First, there was this “hack” by FTX. The only evidence provided for such a hack was that the coins had moved. Moreover, FTX’s Telegram channel said it was a hack.
Now, apparently, this is officially confirmed by FTX’s new liquidator stating “unauthorized access to certain assets has occurred”.
Yet under the circumstances, a hack in the truest sense of the word must compete with hypothetical speculation about potential employee shenanigans.
In this regard, Kraken announced that it has frozen accounts officially linked to FTX and Alameda.
Of course, this “hack” can also be due to those who help the liquidator with the crypto aspect, not being very helpful.
The liquidator, who calls himself Ryne Miller, rather than John J. Ray III, is an attorney who handled the Enron unravelingtherefore probably not familiar with crypto.
Not that any of this matters too much as far as the market is concerned since everyone knows FTX is a mess, but it should be emphasized that there is no right or wrong requirement in fear, uncertainty and doubt (FUD).
The best FUD is of course based on what is true, preferably exaggerated and sometimes framed, such as the mistaken transfer of 320,000 eth from Crypto.com to Gate.io.
This was enough to lead to massive withdrawals of the exchange, with blockchain screenshots of $1 billion transactions to FTX, later clarified by Crypto.com as actually representing only $10 million in exposure.
Facts matter, even when delayed, but the intense fate-based speculation has hopefully reached its peak.
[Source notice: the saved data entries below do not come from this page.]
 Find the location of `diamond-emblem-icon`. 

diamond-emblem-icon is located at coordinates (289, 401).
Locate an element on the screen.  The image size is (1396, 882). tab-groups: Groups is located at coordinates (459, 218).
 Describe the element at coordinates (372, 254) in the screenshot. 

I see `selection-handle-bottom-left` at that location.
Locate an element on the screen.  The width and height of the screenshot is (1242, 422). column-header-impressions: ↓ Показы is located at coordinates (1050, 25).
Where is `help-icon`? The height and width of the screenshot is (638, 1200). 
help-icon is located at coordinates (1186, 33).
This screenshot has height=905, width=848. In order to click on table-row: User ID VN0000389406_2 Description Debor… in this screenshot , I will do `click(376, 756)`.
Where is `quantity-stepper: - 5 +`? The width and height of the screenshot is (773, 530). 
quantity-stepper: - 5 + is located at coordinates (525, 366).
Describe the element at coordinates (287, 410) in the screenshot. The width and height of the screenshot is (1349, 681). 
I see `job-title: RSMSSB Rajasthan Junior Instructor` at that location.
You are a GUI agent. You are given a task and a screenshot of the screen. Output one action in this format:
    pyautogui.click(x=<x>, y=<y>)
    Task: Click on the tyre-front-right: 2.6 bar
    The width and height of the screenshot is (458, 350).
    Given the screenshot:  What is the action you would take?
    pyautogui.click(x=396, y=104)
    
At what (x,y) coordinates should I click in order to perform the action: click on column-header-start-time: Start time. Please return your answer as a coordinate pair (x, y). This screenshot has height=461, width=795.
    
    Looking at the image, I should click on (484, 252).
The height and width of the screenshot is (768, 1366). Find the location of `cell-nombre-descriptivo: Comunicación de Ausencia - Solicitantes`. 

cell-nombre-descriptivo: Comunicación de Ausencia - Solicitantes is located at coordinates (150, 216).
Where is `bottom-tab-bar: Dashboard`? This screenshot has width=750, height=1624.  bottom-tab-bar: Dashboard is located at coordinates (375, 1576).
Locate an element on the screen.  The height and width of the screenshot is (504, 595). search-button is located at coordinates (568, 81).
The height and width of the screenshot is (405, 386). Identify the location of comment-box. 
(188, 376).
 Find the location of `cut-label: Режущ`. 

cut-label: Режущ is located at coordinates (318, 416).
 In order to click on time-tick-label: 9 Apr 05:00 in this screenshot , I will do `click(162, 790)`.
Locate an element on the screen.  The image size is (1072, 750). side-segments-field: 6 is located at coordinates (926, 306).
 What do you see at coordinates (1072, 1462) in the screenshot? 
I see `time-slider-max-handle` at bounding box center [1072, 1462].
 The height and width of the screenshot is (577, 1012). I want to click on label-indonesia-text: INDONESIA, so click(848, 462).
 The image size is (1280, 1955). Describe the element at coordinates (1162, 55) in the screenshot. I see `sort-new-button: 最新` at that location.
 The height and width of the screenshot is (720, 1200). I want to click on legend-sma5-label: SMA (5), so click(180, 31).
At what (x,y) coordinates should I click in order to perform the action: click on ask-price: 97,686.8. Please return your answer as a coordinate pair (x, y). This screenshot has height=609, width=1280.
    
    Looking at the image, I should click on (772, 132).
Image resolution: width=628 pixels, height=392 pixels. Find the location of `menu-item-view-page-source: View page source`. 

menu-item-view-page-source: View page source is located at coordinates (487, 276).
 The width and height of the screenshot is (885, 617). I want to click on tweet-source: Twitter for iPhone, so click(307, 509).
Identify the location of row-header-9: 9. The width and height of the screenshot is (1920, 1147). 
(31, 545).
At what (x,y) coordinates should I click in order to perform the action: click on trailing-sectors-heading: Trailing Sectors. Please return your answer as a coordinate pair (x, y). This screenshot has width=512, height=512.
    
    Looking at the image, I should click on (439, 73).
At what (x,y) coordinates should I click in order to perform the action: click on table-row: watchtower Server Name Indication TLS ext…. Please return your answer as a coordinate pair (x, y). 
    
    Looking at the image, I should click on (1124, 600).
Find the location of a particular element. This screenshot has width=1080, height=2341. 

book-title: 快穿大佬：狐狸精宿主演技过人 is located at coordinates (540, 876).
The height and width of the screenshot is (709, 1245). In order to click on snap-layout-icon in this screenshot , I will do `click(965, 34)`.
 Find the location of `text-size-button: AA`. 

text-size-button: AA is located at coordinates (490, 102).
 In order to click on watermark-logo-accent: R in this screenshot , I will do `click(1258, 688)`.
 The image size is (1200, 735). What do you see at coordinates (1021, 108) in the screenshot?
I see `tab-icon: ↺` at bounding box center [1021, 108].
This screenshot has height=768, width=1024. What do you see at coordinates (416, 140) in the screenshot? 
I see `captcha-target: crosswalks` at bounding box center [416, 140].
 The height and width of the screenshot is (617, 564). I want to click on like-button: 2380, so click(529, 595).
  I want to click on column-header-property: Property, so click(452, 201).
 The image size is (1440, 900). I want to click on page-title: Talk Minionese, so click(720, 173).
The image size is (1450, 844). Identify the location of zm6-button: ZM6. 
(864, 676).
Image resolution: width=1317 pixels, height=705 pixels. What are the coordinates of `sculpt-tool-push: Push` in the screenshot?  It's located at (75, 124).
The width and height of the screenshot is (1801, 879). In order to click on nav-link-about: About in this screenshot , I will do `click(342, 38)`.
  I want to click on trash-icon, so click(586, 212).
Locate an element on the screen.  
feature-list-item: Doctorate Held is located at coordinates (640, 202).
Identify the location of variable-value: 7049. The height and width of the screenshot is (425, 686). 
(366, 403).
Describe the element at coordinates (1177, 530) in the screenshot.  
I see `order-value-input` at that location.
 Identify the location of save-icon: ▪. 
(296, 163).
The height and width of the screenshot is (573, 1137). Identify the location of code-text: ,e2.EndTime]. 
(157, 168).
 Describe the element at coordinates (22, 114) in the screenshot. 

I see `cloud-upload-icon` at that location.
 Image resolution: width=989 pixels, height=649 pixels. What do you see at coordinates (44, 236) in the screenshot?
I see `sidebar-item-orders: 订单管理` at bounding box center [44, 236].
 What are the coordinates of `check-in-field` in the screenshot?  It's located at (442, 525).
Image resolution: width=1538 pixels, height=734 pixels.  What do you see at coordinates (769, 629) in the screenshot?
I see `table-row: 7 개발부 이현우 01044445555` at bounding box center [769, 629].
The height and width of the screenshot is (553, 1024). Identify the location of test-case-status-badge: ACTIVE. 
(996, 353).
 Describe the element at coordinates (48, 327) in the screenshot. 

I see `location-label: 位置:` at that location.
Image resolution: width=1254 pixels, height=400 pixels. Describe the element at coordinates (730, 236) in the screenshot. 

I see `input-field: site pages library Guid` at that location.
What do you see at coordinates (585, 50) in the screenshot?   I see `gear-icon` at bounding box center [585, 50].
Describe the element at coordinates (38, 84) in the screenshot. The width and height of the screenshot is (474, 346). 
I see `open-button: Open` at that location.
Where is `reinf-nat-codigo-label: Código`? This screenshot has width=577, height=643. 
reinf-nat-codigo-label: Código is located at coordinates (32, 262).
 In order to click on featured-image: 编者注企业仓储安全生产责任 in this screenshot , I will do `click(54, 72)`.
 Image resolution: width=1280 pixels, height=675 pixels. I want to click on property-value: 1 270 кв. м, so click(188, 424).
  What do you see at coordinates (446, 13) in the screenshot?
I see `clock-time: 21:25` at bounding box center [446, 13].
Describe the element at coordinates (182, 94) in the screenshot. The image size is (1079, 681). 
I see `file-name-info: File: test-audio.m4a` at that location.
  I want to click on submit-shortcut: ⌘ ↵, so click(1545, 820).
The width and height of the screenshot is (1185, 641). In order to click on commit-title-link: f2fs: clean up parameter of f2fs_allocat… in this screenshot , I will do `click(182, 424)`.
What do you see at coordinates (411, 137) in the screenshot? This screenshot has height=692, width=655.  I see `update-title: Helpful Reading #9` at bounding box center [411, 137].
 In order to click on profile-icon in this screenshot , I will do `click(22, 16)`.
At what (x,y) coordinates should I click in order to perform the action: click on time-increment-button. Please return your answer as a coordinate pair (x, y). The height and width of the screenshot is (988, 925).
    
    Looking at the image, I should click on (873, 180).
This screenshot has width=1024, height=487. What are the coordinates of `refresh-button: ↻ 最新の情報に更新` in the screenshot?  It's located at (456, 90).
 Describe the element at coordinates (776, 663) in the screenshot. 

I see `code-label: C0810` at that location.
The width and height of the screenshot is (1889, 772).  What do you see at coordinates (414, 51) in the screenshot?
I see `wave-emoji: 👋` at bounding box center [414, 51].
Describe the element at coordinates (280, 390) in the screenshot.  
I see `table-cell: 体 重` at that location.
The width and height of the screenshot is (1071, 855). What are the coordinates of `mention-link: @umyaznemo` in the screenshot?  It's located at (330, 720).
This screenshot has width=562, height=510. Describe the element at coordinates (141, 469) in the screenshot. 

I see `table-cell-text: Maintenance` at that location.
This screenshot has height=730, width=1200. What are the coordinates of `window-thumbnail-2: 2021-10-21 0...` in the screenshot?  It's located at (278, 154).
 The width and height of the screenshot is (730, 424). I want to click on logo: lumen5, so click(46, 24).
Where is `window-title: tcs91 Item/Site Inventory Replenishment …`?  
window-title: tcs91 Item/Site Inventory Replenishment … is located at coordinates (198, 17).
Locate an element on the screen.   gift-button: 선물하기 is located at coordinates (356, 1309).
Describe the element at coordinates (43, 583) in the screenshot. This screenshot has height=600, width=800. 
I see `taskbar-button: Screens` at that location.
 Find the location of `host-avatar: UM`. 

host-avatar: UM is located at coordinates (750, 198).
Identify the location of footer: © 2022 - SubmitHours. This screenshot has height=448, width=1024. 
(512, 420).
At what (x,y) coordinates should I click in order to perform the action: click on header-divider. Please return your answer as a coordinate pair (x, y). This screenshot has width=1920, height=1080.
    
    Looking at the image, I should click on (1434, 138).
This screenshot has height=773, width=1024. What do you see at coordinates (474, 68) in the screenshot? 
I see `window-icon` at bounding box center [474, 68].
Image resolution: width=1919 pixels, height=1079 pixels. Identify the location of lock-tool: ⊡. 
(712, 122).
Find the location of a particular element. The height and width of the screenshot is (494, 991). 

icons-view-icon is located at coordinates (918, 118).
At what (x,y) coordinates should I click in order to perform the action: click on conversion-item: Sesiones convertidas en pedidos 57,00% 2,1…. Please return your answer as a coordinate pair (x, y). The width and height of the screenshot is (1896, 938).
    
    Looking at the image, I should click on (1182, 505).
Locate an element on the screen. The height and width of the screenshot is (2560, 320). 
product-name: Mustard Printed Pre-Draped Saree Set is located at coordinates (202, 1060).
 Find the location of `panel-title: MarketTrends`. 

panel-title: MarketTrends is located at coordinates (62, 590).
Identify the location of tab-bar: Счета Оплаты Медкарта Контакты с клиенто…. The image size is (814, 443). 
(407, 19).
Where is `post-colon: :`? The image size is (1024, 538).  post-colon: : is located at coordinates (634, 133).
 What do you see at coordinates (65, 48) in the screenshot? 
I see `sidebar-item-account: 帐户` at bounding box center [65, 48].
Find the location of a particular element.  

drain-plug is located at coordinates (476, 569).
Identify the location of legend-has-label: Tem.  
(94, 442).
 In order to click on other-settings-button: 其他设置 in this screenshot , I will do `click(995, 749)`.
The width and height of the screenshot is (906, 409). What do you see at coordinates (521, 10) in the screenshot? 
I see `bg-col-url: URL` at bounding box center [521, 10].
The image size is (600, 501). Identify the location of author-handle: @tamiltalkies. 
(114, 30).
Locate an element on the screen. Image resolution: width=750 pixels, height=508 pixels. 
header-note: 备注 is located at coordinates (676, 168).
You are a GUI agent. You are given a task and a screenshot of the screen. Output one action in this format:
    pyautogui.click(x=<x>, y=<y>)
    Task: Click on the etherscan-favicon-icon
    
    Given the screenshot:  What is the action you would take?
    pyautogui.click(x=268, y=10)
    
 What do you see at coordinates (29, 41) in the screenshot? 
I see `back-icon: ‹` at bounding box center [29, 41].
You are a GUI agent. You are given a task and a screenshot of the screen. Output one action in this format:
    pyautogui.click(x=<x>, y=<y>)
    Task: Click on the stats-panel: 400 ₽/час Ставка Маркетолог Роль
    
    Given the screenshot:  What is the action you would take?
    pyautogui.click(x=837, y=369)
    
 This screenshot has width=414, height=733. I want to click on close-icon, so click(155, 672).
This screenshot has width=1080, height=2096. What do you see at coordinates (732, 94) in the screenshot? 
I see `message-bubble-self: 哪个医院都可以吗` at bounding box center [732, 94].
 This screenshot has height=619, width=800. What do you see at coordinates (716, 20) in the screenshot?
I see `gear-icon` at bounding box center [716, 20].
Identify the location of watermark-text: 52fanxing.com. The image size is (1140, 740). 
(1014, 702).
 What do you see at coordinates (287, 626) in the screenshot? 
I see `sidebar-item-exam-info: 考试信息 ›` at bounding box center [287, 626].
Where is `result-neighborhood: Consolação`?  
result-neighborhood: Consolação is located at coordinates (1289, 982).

A bitcoin trader put it well:
“It’s like every misinformed shitcoiner scouring transactions on various blockchains looking for anything that seems odd.
It doesn’t help that shitcoin exchanges have waited until after a panic to start releasing evidence of reserves: any movement that was probably normal is now flagged as a major concern and anything more shady turns into an immediate scandal. .
We’re not even mentioning all the FUD that is false or baseless, the fact being more than the quantity and intensity makes this Sunday a very rare day.
You could say it’s unlike any other, but November 2018 wasn’t that different. It’s bear depth, so you get bear euphoria with it.
Justified, just as FUD may be true, but why did bitcoin price really care that FTX went down when apparently FTX has no bitcoin at all.
Uncertainty naturally affects price, and its fall is not a surprise, but the reason you reach the peak of FUD is often more because everyone has sold, rather than – or in addition to – real facts.
At that point, no one acts as coerced anymore because they have already sold and maybe even hope to buy lower. So everyone points out every little bad thing and even exaggerates or misrepresents.
That’s not to say FUD may not have a base, but Sunday has largely achieved it, at least so far. So much so that this Sunday had its own FUD “art” work.